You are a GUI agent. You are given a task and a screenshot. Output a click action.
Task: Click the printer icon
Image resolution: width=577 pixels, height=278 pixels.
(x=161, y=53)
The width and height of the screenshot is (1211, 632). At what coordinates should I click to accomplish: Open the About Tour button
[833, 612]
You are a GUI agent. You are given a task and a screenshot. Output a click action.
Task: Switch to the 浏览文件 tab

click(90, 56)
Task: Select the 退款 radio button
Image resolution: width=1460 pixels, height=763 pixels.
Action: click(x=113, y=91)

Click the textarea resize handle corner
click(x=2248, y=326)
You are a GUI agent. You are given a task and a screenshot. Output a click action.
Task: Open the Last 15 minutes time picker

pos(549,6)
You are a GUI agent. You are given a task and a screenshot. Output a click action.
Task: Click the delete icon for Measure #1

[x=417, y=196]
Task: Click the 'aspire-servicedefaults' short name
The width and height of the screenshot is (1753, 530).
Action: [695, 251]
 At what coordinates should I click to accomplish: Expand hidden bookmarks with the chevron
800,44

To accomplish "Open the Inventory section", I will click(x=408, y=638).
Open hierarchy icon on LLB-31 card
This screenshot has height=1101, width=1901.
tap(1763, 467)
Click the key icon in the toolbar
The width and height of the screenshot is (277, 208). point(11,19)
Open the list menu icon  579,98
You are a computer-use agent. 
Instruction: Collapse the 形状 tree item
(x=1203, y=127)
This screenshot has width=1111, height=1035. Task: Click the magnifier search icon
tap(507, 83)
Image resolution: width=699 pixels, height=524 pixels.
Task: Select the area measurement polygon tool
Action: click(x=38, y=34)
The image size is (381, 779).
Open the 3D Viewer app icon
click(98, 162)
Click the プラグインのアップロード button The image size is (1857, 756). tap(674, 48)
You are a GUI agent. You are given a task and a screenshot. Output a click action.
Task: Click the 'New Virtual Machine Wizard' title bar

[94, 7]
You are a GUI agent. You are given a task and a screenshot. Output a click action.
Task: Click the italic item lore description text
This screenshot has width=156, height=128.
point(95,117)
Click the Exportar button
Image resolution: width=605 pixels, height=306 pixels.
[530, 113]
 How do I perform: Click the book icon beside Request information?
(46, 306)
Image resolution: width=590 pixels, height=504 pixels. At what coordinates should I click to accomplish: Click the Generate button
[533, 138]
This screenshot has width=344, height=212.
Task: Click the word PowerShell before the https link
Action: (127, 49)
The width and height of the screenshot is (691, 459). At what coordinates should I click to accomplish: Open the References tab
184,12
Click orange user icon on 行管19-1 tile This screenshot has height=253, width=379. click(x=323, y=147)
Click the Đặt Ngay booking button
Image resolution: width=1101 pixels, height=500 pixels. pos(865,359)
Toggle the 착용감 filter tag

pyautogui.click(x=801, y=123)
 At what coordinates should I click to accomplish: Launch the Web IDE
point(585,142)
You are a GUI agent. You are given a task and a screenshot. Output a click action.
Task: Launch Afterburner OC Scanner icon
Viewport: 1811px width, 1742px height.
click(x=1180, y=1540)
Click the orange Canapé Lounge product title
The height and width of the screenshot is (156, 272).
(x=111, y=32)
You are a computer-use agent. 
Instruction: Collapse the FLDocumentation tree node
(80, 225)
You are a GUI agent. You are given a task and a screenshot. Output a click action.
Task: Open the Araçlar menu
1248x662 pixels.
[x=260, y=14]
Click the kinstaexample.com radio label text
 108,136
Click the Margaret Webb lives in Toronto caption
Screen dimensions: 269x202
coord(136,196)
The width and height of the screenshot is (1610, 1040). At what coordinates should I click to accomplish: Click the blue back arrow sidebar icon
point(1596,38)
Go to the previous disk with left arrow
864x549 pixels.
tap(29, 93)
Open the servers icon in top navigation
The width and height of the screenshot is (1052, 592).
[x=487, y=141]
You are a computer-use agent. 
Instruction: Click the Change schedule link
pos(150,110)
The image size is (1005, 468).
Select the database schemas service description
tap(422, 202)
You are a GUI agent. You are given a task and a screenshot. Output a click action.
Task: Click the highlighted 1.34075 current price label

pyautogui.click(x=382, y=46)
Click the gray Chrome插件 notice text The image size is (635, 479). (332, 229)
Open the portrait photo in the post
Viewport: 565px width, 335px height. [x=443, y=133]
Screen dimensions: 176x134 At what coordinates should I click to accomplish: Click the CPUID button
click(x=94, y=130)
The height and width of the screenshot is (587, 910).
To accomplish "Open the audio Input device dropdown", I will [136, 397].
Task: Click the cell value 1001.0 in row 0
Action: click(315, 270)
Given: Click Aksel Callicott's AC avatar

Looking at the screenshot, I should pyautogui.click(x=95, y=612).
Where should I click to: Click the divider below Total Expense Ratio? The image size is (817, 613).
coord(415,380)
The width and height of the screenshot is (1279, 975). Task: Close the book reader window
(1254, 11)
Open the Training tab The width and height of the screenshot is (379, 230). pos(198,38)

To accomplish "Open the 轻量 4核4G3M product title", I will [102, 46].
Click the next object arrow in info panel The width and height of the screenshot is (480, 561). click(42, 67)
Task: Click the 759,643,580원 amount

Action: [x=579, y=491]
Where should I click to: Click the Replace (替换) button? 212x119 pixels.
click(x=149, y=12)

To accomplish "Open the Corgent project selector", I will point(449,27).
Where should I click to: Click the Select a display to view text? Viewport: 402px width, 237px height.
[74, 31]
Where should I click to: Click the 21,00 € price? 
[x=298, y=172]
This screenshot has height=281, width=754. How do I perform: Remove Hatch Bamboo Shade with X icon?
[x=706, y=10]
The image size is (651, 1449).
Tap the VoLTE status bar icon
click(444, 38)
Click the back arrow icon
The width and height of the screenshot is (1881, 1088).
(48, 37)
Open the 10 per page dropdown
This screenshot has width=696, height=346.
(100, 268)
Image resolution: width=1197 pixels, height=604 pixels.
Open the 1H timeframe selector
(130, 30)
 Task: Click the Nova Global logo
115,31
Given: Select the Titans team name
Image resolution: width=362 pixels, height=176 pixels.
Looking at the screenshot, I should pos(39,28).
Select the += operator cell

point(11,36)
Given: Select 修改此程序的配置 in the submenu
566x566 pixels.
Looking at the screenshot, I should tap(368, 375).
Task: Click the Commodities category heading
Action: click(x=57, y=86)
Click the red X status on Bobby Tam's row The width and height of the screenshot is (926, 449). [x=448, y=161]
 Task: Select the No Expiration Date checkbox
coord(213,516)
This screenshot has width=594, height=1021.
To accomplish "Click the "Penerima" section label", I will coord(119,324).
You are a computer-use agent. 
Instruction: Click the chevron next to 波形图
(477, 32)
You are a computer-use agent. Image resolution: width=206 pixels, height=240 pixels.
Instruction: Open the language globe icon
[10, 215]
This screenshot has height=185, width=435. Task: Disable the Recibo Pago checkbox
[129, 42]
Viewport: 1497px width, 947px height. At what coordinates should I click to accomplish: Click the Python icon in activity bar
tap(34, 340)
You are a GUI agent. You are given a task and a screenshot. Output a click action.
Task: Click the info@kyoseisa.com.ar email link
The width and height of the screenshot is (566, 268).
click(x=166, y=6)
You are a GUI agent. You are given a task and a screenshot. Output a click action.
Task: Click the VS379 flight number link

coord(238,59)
○ ○ ○ ○ ○ ○ ○
Your goal. Count the lines of the records above that contain the word "Where". Give only the number.

Expected output. 4